2. I noticed the bottom part, $2x^2 + 5x + 3$, looked like it could be factored into two smaller parts. I remembered trying to find two numbers that multiply to 3 and fit in a certain way. After a bit of thinking, I figured out it could be $(2x+3)(x+1)$. I quickly checked it: $(2x \cdot x) + (2x \cdot 1) + (3 \cdot x) + (3 \cdot 1) = 2x^2 + 2x + 3x + 3 = 2x^2 + 5x + 3$. Yep, it works!
3. Then I looked at the top part, $4x+6$. I saw that both 4 and 6 are even numbers, so I could take out a 2. That made it $2(2x+3)$.

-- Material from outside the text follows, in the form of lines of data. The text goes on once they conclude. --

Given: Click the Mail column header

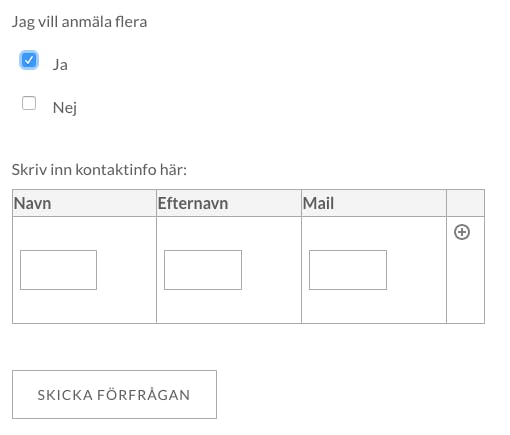Looking at the screenshot, I should click(374, 203).
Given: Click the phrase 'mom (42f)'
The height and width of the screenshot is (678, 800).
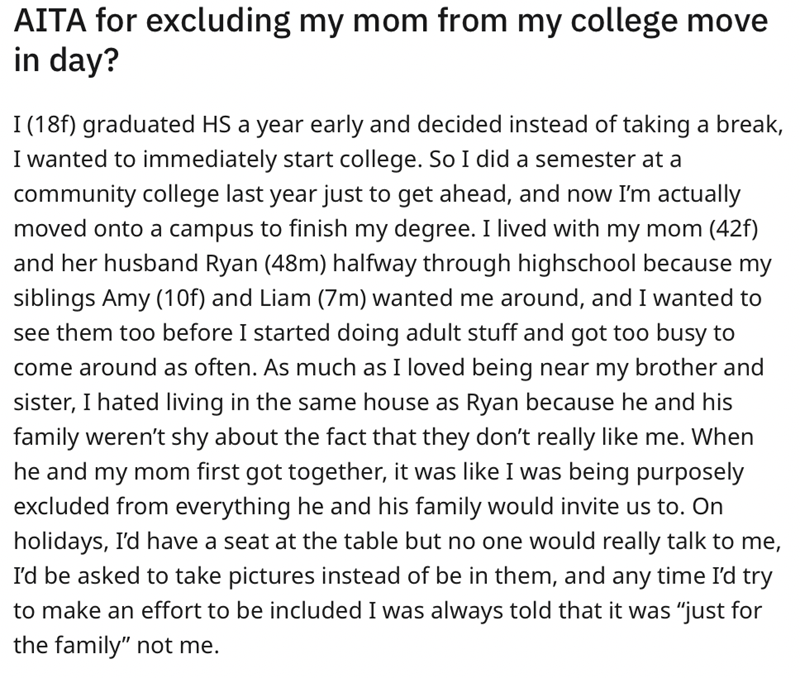Looking at the screenshot, I should click(702, 229).
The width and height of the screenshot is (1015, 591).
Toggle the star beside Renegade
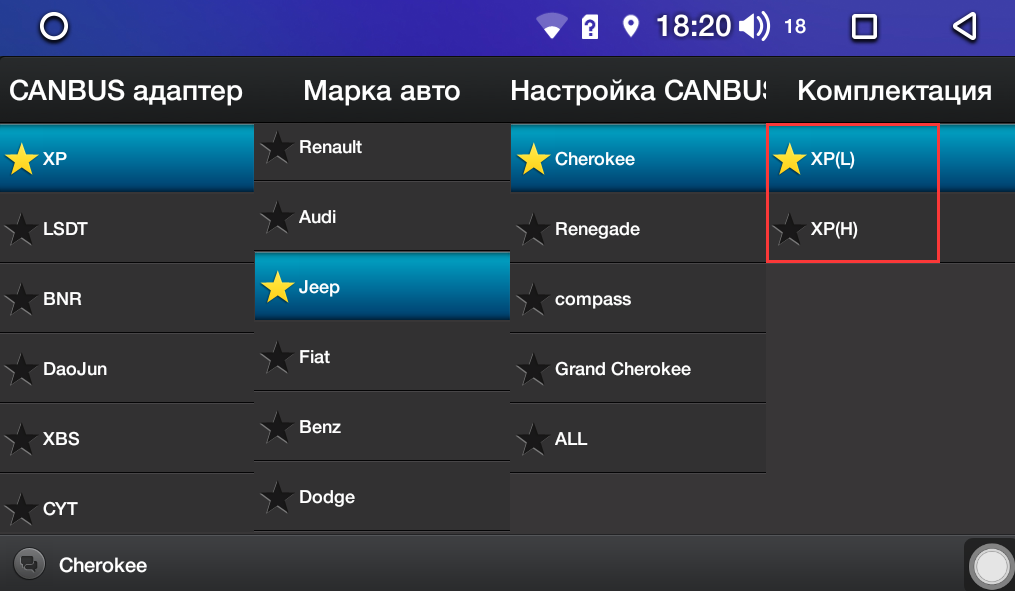pos(533,229)
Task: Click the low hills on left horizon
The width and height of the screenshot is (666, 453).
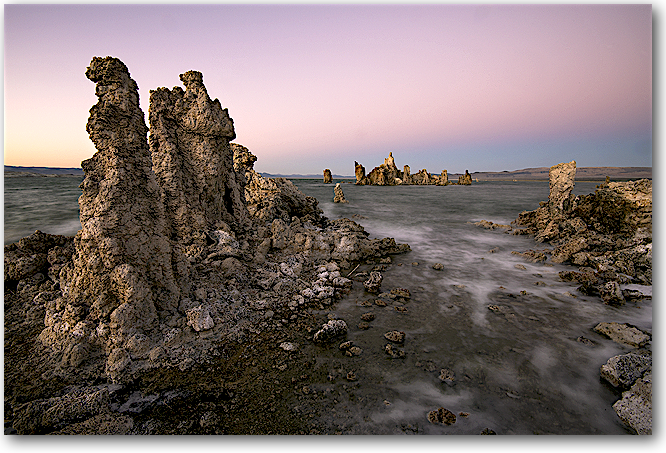Action: click(40, 170)
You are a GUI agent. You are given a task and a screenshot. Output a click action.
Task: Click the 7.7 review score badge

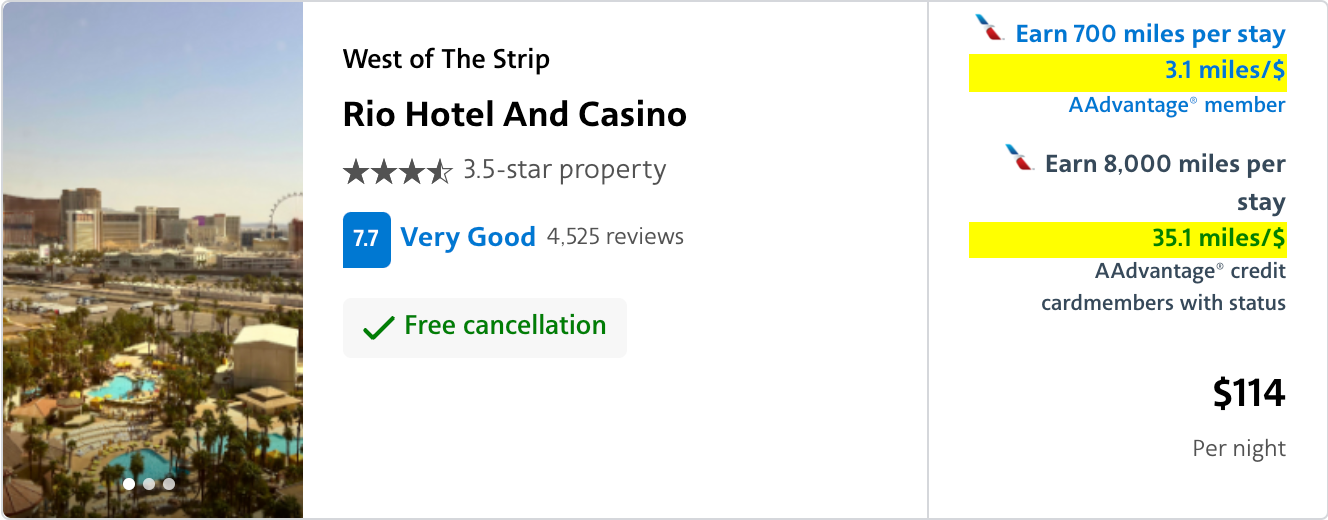pos(366,239)
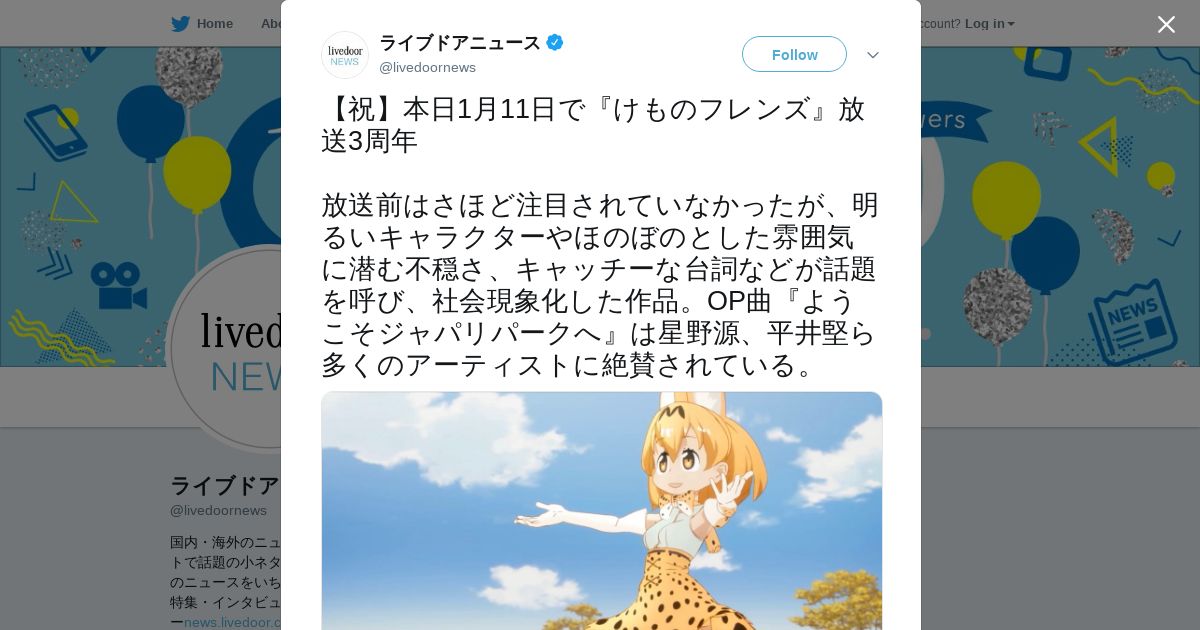Open the livedoor NEWS avatar in tweet header
The image size is (1200, 630).
tap(345, 55)
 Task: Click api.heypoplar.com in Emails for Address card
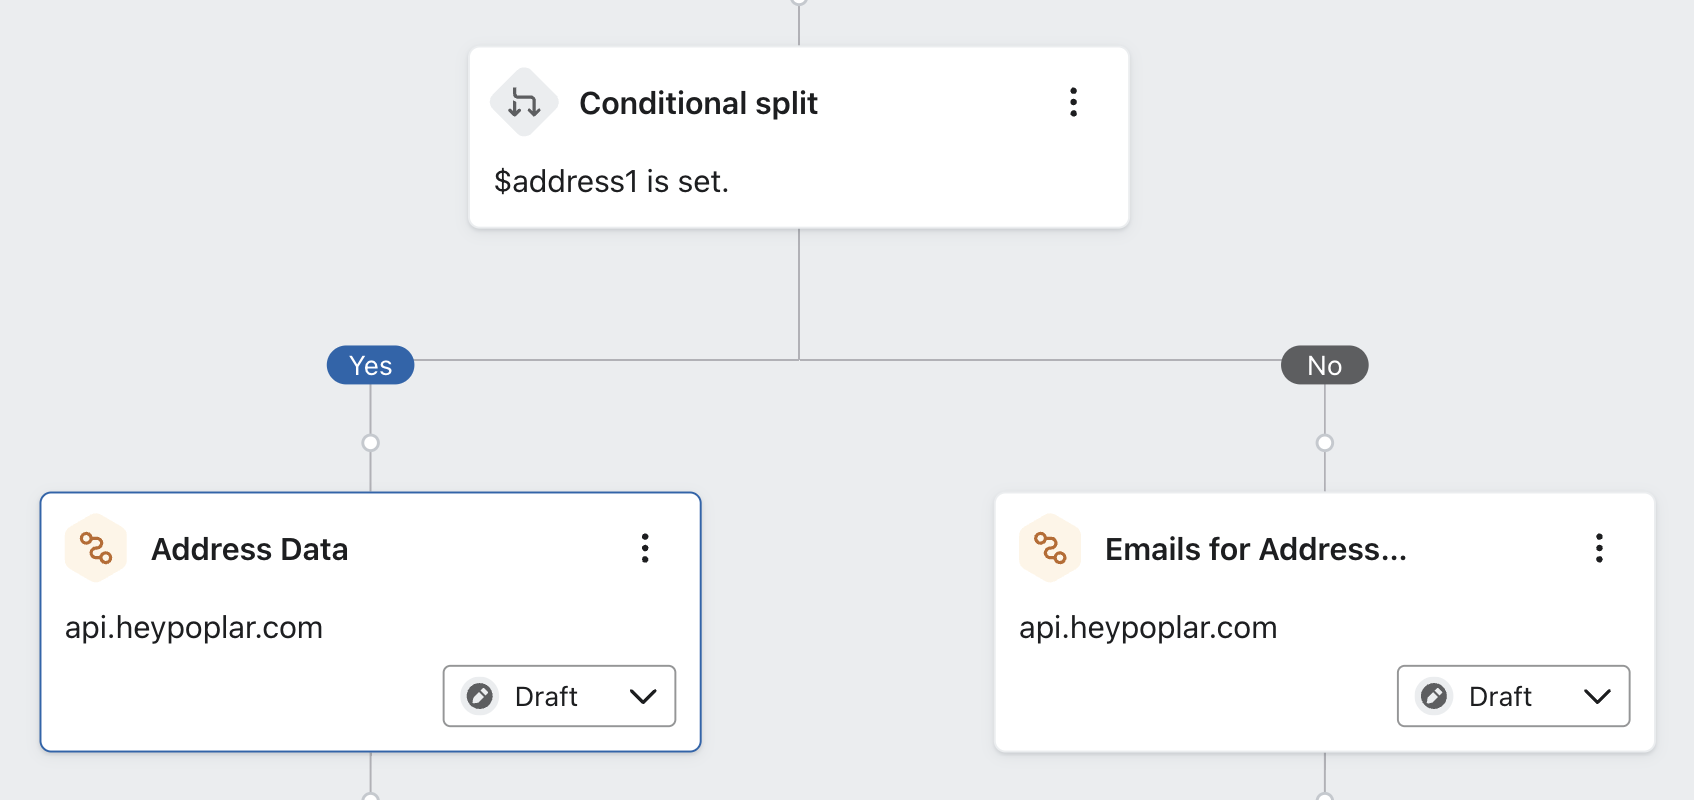coord(1148,627)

4. So now the whole fraction looked like $\frac{2(2x+3)}{(2x+3)(x+1)}$. See how $(2x+3)$ is on both the top and the bottom? Just like in regular fractions, if you have the same thing multiplied on top and bottom, you can cancel it out! Poof!
5. After canceling, the fraction became super simple: $\frac{2}{x+1}$.
6. Now, to integrate this simpler fraction! I know that the integral of $\frac{1}{x}$ is $\ln|x|$ (that's a special function called natural logarithm). Since I have a 2 on top and it's $x+1$ on the bottom, it's just like having $2 \times \frac{1}{x+1}$. So, the integral is $2 \ln|x+1|$.
7. Oh, and I can't forget the "+ C" at the end! That's because when you do the reverse of a derivative, there could have been any constant number there originally, and we wouldn't know what it was. So we just put "+ C" to show that.